◆ Requirements ◆
Copy each of the entries below word for word, leaving every line unchanged.

━━━ Records supplied ━━━

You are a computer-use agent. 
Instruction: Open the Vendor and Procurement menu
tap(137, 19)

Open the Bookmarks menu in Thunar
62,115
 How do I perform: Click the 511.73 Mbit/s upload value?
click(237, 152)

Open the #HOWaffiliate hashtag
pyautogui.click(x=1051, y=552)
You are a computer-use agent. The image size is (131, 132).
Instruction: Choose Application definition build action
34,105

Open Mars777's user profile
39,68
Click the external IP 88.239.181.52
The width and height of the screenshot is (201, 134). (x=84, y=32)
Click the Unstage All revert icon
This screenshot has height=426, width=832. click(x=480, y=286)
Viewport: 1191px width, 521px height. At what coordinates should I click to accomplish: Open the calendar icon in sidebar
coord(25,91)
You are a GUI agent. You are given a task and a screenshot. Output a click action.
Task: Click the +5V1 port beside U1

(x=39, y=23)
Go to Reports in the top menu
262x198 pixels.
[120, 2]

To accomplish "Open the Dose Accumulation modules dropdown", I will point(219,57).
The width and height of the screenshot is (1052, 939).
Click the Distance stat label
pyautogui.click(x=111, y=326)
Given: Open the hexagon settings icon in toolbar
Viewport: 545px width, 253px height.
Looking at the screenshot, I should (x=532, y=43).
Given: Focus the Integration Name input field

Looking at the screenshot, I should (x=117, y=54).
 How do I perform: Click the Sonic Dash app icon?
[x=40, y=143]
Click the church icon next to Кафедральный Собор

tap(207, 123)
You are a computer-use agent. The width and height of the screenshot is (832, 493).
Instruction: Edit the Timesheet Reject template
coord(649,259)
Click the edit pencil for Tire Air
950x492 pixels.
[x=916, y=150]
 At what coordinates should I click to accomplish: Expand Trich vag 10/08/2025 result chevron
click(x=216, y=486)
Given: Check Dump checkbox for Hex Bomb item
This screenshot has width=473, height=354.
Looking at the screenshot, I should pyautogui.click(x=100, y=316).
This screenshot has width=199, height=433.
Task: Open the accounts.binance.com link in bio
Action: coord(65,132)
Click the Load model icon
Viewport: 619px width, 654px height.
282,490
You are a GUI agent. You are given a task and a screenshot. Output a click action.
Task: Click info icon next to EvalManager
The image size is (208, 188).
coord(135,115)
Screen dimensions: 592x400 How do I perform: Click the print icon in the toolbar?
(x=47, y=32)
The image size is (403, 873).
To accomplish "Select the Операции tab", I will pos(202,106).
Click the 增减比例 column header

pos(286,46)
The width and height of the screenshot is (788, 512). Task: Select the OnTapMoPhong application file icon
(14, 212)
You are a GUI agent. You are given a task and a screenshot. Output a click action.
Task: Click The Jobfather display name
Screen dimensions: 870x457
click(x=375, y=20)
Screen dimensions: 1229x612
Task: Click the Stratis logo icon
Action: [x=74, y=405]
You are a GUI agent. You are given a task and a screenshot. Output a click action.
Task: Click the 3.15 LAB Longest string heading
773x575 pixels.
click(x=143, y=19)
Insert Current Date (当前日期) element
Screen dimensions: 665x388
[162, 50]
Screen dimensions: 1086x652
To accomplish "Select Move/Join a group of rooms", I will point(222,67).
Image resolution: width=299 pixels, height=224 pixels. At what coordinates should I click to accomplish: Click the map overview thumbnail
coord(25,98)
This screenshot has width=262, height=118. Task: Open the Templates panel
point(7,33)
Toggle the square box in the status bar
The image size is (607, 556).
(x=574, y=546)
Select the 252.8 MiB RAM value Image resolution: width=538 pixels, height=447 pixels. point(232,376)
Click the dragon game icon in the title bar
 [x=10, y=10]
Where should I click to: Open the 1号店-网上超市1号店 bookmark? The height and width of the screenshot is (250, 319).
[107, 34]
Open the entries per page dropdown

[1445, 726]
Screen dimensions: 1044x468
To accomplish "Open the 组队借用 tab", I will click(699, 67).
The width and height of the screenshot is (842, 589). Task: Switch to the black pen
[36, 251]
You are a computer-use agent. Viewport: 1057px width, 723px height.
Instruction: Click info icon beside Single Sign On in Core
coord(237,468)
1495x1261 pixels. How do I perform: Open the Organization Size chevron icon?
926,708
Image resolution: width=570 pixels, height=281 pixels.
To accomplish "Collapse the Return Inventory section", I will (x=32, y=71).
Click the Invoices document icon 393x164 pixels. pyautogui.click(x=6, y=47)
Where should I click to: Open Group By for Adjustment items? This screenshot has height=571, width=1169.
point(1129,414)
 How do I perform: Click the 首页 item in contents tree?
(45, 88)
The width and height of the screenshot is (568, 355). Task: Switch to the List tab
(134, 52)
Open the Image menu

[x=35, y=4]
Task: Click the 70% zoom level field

━━━

◆ Full solution ◆
You are a computer-use agent. 
Instruction: Open the Vendor and Procurement menu
tap(137, 19)

Open the Bookmarks menu in Thunar
62,115
 How do I perform: Click the 511.73 Mbit/s upload value?
click(237, 152)

Open the #HOWaffiliate hashtag
pyautogui.click(x=1051, y=552)
You are a computer-use agent. The image size is (131, 132).
Instruction: Choose Application definition build action
34,105

Open Mars777's user profile
39,68
Click the external IP 88.239.181.52
The width and height of the screenshot is (201, 134). (x=84, y=32)
Click the Unstage All revert icon
This screenshot has height=426, width=832. click(x=480, y=286)
Viewport: 1191px width, 521px height. At what coordinates should I click to accomplish: Open the calendar icon in sidebar
coord(25,91)
You are a GUI agent. You are given a task and a screenshot. Output a click action.
Task: Click the +5V1 port beside U1

(x=39, y=23)
Go to Reports in the top menu
262x198 pixels.
[120, 2]

To accomplish "Open the Dose Accumulation modules dropdown", I will point(219,57).
The width and height of the screenshot is (1052, 939).
Click the Distance stat label
pyautogui.click(x=111, y=326)
Given: Open the hexagon settings icon in toolbar
Viewport: 545px width, 253px height.
Looking at the screenshot, I should (x=532, y=43).
Given: Focus the Integration Name input field

Looking at the screenshot, I should (x=117, y=54).
 How do I perform: Click the Sonic Dash app icon?
[x=40, y=143]
Click the church icon next to Кафедральный Собор

tap(207, 123)
You are a computer-use agent. The width and height of the screenshot is (832, 493).
Instruction: Edit the Timesheet Reject template
coord(649,259)
Click the edit pencil for Tire Air
950x492 pixels.
[x=916, y=150]
 At what coordinates should I click to accomplish: Expand Trich vag 10/08/2025 result chevron
click(x=216, y=486)
Given: Check Dump checkbox for Hex Bomb item
This screenshot has width=473, height=354.
Looking at the screenshot, I should pyautogui.click(x=100, y=316).
This screenshot has width=199, height=433.
Task: Open the accounts.binance.com link in bio
Action: coord(65,132)
Click the Load model icon
Viewport: 619px width, 654px height.
282,490
You are a GUI agent. You are given a task and a screenshot. Output a click action.
Task: Click info icon next to EvalManager
The image size is (208, 188).
coord(135,115)
Screen dimensions: 592x400 How do I perform: Click the print icon in the toolbar?
(x=47, y=32)
The image size is (403, 873).
To accomplish "Select the Операции tab", I will pos(202,106).
Click the 增减比例 column header

pos(286,46)
The width and height of the screenshot is (788, 512). Task: Select the OnTapMoPhong application file icon
(14, 212)
You are a GUI agent. You are given a task and a screenshot. Output a click action.
Task: Click The Jobfather display name
Screen dimensions: 870x457
click(x=375, y=20)
Screen dimensions: 1229x612
Task: Click the Stratis logo icon
Action: [x=74, y=405]
You are a GUI agent. You are given a task and a screenshot. Output a click action.
Task: Click the 3.15 LAB Longest string heading
773x575 pixels.
click(x=143, y=19)
Insert Current Date (当前日期) element
Screen dimensions: 665x388
[162, 50]
Screen dimensions: 1086x652
To accomplish "Select Move/Join a group of rooms", I will point(222,67).
Image resolution: width=299 pixels, height=224 pixels. At what coordinates should I click to accomplish: Click the map overview thumbnail
coord(25,98)
This screenshot has width=262, height=118. Task: Open the Templates panel
point(7,33)
Toggle the square box in the status bar
The image size is (607, 556).
(x=574, y=546)
Select the 252.8 MiB RAM value Image resolution: width=538 pixels, height=447 pixels. point(232,376)
Click the dragon game icon in the title bar
 [x=10, y=10]
Where should I click to: Open the 1号店-网上超市1号店 bookmark? The height and width of the screenshot is (250, 319).
[107, 34]
Open the entries per page dropdown

[1445, 726]
Screen dimensions: 1044x468
To accomplish "Open the 组队借用 tab", I will click(699, 67).
The width and height of the screenshot is (842, 589). Task: Switch to the black pen
[36, 251]
You are a computer-use agent. Viewport: 1057px width, 723px height.
Instruction: Click info icon beside Single Sign On in Core
coord(237,468)
1495x1261 pixels. How do I perform: Open the Organization Size chevron icon?
926,708
Image resolution: width=570 pixels, height=281 pixels.
To accomplish "Collapse the Return Inventory section", I will (x=32, y=71).
Click the Invoices document icon 393x164 pixels. pyautogui.click(x=6, y=47)
Where should I click to: Open Group By for Adjustment items? This screenshot has height=571, width=1169.
point(1129,414)
 How do I perform: Click the 首页 item in contents tree?
(45, 88)
The width and height of the screenshot is (568, 355). Task: Switch to the List tab
(134, 52)
Open the Image menu

[x=35, y=4]
Task: Click the 70% zoom level field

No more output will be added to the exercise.